Le divisioni nel fronte repubblicano contribuirono a far svanire quel clima di entusiasmo popolare che aveva caratterizzato le prime fasi della resistenza antifranchista e facilitarono l'offensiva delle forze nazionaliste: un'offensiva lenta ma sistematica e spietata, volta a eliminare non solo ogni sacca di resistenza militare, ma anche ogni possibile centro di dissidenza politica. La sorte della guerra fu segnata nella primavera del '38, quando i franchisti riuscirono a spezzare in due il territorio controllato dai repubblicani separando Madrid dalla Catalogna. Abbandonata da tutti (anche il Comintern decise in autunno il ritiro delle Brigate internazionali), la Repubblica spagnola resistette ancora per quasi un anno. All'inizio del '39, i nazionalisti sferrarono l'offensiva finale che si concluse, in marzo, con la caduta di Madrid.

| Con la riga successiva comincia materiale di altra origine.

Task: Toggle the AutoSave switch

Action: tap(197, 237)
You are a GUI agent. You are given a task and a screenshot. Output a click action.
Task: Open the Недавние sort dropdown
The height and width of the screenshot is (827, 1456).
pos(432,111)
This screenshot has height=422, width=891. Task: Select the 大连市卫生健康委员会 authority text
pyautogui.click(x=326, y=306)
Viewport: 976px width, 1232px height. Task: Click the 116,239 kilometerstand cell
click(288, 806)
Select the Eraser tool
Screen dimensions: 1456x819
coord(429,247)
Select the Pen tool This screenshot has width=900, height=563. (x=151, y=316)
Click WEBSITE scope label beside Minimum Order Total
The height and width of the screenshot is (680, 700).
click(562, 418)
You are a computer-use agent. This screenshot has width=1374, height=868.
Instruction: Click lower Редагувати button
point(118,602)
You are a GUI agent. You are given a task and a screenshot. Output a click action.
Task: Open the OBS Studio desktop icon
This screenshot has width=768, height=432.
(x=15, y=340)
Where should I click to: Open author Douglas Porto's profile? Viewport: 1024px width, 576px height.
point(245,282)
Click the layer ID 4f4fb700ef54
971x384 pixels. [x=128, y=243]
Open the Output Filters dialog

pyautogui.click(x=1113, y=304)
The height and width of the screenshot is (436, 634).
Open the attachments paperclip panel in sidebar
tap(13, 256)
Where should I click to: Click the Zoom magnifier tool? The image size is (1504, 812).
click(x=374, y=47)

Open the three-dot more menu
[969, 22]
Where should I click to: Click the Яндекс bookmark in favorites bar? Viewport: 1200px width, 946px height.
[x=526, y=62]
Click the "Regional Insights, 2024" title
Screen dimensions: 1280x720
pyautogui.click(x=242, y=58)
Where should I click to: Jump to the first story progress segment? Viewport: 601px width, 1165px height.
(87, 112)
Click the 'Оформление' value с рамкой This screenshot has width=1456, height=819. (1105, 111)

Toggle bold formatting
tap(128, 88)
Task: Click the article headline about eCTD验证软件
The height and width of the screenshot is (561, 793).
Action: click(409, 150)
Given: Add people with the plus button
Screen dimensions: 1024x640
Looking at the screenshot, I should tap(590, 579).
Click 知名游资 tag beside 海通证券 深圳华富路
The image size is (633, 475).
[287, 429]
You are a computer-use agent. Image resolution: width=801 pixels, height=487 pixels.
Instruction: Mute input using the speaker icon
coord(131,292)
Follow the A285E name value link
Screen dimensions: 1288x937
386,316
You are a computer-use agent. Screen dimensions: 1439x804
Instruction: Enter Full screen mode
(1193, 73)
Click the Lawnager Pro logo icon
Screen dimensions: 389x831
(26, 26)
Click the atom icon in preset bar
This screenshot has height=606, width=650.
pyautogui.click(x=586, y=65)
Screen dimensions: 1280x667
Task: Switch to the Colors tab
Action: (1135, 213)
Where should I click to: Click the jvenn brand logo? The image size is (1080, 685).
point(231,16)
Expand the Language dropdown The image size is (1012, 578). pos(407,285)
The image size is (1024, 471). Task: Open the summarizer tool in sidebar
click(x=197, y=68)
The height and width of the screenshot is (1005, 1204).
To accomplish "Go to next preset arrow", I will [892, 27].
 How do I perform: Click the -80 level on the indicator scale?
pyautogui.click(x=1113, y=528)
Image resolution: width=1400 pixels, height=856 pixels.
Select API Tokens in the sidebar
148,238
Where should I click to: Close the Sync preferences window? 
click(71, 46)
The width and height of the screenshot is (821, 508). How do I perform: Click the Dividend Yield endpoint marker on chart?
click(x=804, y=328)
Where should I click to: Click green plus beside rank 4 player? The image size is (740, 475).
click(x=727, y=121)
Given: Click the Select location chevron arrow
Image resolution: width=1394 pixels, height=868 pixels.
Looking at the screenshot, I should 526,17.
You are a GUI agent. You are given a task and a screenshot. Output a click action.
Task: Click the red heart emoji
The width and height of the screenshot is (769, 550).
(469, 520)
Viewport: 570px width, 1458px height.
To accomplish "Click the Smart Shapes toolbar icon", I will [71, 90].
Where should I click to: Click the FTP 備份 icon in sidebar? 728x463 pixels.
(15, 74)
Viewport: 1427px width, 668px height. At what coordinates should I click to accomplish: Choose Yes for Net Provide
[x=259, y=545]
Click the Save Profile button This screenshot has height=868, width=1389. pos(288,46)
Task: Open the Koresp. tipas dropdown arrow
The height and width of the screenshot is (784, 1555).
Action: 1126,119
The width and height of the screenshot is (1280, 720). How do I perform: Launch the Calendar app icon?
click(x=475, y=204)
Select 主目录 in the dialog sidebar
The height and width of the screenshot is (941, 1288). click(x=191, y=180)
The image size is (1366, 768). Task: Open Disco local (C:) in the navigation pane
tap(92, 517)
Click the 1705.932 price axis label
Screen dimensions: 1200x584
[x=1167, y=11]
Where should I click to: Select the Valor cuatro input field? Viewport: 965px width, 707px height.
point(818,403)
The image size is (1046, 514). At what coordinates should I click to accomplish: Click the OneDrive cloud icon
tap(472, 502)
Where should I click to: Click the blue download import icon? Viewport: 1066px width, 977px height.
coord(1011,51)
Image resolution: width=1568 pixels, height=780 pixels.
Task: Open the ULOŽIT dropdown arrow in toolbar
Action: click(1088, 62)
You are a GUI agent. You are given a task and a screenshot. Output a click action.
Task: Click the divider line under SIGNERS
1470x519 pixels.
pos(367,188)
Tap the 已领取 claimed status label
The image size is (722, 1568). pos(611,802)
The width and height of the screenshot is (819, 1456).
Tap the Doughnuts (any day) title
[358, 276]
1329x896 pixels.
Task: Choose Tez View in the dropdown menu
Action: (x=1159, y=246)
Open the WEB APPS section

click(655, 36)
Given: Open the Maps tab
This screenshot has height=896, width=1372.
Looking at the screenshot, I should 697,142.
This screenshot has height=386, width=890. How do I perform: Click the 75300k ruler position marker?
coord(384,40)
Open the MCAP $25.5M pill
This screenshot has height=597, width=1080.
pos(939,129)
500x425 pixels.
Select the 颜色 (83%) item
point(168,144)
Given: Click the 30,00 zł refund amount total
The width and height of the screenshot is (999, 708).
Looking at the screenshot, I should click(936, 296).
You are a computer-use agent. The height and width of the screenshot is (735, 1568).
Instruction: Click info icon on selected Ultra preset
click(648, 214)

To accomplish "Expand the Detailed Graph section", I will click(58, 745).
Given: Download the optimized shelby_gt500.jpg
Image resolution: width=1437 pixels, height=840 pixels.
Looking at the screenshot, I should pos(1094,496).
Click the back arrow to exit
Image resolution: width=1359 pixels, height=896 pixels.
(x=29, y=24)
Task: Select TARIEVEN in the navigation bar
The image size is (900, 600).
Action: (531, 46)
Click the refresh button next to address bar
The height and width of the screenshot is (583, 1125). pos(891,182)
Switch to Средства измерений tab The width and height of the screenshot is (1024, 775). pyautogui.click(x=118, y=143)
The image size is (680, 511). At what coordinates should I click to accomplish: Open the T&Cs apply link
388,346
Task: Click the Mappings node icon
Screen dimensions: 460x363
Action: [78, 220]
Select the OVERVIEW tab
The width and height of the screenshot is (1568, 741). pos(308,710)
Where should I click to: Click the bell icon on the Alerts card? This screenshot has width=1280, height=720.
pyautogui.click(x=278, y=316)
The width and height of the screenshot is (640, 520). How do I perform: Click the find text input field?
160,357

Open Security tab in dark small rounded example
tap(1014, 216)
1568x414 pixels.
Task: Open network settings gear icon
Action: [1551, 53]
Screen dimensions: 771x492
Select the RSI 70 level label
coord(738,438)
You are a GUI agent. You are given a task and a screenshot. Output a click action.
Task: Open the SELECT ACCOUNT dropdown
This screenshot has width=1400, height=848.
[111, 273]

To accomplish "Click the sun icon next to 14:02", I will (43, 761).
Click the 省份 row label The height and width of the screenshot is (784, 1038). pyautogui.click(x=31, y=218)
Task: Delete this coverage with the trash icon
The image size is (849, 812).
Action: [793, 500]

Tre anni di guerra civile lasciarono nel paese una pesante eredità di lutti e distruzioni: circa 500.000 morti (ai quali vanno aggiunte le decine di migliaia di vittime di una feroce repressione protrattasi per molti anni dopo il '39), quasi 300.000 emigrati politici, un dissesto economico di proporzioni incalcolabili. Terminata pochi mesi prima dello scoppio del secondo conflitto mondiale, la guerra civile spagnola ne rappresentò per molti aspetti un sinistro preludio: non solo perché ne prefigurò, almeno in parte, gli schieramenti (Urss e democrazie contro gli Stati fascisti) e ne anticipò il carattere di "guerra ideologica", ma anche perché in Spagna furono adottati per la prima volta metodi e tecniche di guerra (i bombardamenti dei centri abitati, le rappresaglie, i rastrellamenti) che l'Europa e il mondo avrebbero presto sperimentato su ben più ampia scala.